TASK INSTRUCTIONS:
Look below for the line that has "Viewport: 1600px width, 900px height.". Set down the lines from there through the line that has "This screenshot has height=693, width=1024.", exactly as written.

** Opening DATA FOR REVIEW block **

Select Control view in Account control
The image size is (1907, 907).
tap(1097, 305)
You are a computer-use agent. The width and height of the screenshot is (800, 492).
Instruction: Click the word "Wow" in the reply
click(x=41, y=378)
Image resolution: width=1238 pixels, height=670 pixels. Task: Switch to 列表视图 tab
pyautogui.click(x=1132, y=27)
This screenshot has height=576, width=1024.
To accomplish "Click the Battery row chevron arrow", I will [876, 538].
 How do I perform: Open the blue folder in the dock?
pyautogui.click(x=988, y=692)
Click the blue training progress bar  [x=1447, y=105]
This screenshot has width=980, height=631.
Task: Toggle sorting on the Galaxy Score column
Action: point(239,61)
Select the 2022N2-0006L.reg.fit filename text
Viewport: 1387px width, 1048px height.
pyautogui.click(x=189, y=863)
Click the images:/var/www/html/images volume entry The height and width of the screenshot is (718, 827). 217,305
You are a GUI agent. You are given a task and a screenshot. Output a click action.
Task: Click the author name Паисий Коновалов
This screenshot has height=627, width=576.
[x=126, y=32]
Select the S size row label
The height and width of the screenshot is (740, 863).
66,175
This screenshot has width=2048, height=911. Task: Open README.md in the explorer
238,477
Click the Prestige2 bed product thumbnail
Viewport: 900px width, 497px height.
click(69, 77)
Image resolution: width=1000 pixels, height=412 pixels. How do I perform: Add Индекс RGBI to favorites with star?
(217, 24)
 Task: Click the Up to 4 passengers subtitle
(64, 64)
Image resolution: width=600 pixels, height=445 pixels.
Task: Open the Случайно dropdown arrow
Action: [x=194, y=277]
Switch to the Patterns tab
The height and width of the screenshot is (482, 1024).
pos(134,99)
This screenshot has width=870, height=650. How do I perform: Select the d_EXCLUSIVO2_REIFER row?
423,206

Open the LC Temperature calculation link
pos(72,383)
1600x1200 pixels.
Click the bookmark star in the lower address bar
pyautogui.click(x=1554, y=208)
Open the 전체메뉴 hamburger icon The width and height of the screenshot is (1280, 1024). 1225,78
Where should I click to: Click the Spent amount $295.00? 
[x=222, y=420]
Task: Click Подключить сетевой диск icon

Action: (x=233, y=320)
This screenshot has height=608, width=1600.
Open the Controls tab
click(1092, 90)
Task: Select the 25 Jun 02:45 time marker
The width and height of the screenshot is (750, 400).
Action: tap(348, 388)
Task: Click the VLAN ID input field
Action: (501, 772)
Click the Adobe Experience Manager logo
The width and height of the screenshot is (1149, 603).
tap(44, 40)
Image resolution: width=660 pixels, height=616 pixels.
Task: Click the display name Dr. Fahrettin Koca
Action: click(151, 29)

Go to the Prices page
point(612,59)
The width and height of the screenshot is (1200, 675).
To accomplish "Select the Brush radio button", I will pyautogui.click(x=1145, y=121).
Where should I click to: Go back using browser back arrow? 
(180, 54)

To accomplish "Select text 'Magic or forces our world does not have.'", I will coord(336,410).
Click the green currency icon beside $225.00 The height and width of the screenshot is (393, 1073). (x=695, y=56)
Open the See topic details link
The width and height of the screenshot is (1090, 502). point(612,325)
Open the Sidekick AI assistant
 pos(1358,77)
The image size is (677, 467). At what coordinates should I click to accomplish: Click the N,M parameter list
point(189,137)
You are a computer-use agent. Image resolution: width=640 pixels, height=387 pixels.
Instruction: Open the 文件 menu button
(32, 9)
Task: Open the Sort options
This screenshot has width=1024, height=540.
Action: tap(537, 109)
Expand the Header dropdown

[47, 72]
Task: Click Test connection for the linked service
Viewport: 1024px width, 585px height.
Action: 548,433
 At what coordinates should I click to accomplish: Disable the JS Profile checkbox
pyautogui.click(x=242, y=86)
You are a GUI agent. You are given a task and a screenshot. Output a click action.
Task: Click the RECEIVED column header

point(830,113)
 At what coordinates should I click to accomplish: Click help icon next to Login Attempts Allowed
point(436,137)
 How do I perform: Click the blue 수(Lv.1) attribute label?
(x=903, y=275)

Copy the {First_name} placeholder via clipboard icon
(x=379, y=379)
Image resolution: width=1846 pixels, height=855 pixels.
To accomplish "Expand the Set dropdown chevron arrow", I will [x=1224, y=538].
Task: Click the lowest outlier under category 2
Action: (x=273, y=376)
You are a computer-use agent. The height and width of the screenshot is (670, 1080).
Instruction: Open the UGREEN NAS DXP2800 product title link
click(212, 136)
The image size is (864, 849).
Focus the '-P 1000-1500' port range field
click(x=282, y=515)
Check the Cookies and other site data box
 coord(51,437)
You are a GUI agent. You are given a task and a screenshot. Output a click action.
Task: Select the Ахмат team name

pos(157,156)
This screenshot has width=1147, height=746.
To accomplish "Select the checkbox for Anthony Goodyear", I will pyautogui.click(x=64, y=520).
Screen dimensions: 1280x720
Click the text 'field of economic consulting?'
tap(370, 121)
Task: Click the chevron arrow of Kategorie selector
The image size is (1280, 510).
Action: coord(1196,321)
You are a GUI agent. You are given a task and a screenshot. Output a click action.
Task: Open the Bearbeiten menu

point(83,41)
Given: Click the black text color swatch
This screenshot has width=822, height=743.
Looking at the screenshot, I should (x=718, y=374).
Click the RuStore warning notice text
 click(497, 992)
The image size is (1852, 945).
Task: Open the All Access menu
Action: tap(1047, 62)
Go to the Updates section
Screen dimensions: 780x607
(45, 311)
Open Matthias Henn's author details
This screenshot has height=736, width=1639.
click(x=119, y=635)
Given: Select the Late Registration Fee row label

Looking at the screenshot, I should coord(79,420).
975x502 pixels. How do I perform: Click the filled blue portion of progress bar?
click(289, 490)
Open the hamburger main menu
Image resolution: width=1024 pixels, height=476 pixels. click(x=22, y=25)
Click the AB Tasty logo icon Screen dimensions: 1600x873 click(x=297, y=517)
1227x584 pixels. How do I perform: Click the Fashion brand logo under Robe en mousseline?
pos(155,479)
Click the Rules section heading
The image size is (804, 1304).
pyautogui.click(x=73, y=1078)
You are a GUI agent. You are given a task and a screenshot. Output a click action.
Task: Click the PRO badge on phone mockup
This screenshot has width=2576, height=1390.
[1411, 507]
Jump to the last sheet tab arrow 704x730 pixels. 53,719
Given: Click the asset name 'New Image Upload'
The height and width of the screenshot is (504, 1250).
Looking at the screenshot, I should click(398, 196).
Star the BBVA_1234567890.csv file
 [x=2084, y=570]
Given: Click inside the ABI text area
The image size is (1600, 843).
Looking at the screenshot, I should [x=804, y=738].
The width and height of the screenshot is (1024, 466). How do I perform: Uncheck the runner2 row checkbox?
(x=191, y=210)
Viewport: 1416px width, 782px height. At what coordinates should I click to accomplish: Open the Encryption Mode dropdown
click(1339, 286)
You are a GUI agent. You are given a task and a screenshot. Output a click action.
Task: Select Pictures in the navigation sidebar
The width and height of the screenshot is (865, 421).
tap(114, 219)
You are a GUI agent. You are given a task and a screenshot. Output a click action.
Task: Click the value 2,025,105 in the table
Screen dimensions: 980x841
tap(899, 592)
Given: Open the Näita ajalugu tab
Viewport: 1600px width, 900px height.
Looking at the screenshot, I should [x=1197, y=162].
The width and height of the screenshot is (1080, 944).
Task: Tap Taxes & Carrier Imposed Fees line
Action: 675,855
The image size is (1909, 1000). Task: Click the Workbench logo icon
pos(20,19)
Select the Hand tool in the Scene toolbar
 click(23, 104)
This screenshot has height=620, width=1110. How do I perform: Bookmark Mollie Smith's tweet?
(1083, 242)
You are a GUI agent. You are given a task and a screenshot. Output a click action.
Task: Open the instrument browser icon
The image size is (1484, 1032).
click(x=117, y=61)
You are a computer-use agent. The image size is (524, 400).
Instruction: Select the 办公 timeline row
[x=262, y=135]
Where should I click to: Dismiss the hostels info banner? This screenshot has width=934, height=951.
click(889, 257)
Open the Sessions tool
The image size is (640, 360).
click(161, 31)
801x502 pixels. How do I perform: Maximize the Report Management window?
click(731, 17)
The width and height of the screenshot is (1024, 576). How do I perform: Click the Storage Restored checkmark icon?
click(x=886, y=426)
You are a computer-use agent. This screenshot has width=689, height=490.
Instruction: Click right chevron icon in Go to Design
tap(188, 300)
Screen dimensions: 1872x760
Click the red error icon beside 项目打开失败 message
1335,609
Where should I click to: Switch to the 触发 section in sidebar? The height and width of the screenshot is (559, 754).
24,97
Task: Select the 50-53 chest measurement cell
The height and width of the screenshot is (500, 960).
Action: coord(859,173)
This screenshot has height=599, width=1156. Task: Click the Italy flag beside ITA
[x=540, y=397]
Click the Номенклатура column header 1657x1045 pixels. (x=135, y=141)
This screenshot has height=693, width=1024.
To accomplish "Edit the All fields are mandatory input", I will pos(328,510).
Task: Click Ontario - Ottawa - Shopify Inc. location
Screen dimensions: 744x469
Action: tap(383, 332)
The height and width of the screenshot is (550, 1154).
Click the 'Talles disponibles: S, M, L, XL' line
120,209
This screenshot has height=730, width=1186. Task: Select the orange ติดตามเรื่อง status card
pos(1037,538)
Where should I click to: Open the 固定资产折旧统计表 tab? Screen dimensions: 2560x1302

** Closing DATA FOR REVIEW block **

YOUR RESPONSE:
Viewport: 1600px width, 900px height.
Looking at the screenshot, I should [x=1197, y=162].
The width and height of the screenshot is (1080, 944).
Task: Tap Taxes & Carrier Imposed Fees line
Action: 675,855
The image size is (1909, 1000). Task: Click the Workbench logo icon
pos(20,19)
Select the Hand tool in the Scene toolbar
 click(23, 104)
This screenshot has height=620, width=1110. How do I perform: Bookmark Mollie Smith's tweet?
(1083, 242)
You are a GUI agent. You are given a task and a screenshot. Output a click action.
Task: Open the instrument browser icon
The image size is (1484, 1032).
click(x=117, y=61)
You are a computer-use agent. The image size is (524, 400).
Instruction: Select the 办公 timeline row
[x=262, y=135]
Where should I click to: Dismiss the hostels info banner? This screenshot has width=934, height=951.
click(889, 257)
Open the Sessions tool
The image size is (640, 360).
click(161, 31)
801x502 pixels. How do I perform: Maximize the Report Management window?
click(731, 17)
The width and height of the screenshot is (1024, 576). How do I perform: Click the Storage Restored checkmark icon?
click(x=886, y=426)
You are a computer-use agent. This screenshot has width=689, height=490.
Instruction: Click right chevron icon in Go to Design
tap(188, 300)
Screen dimensions: 1872x760
Click the red error icon beside 项目打开失败 message
1335,609
Where should I click to: Switch to the 触发 section in sidebar? The height and width of the screenshot is (559, 754).
24,97
Task: Select the 50-53 chest measurement cell
The height and width of the screenshot is (500, 960).
Action: coord(859,173)
This screenshot has height=599, width=1156. Task: Click the Italy flag beside ITA
[x=540, y=397]
Click the Номенклатура column header 1657x1045 pixels. (x=135, y=141)
This screenshot has height=693, width=1024.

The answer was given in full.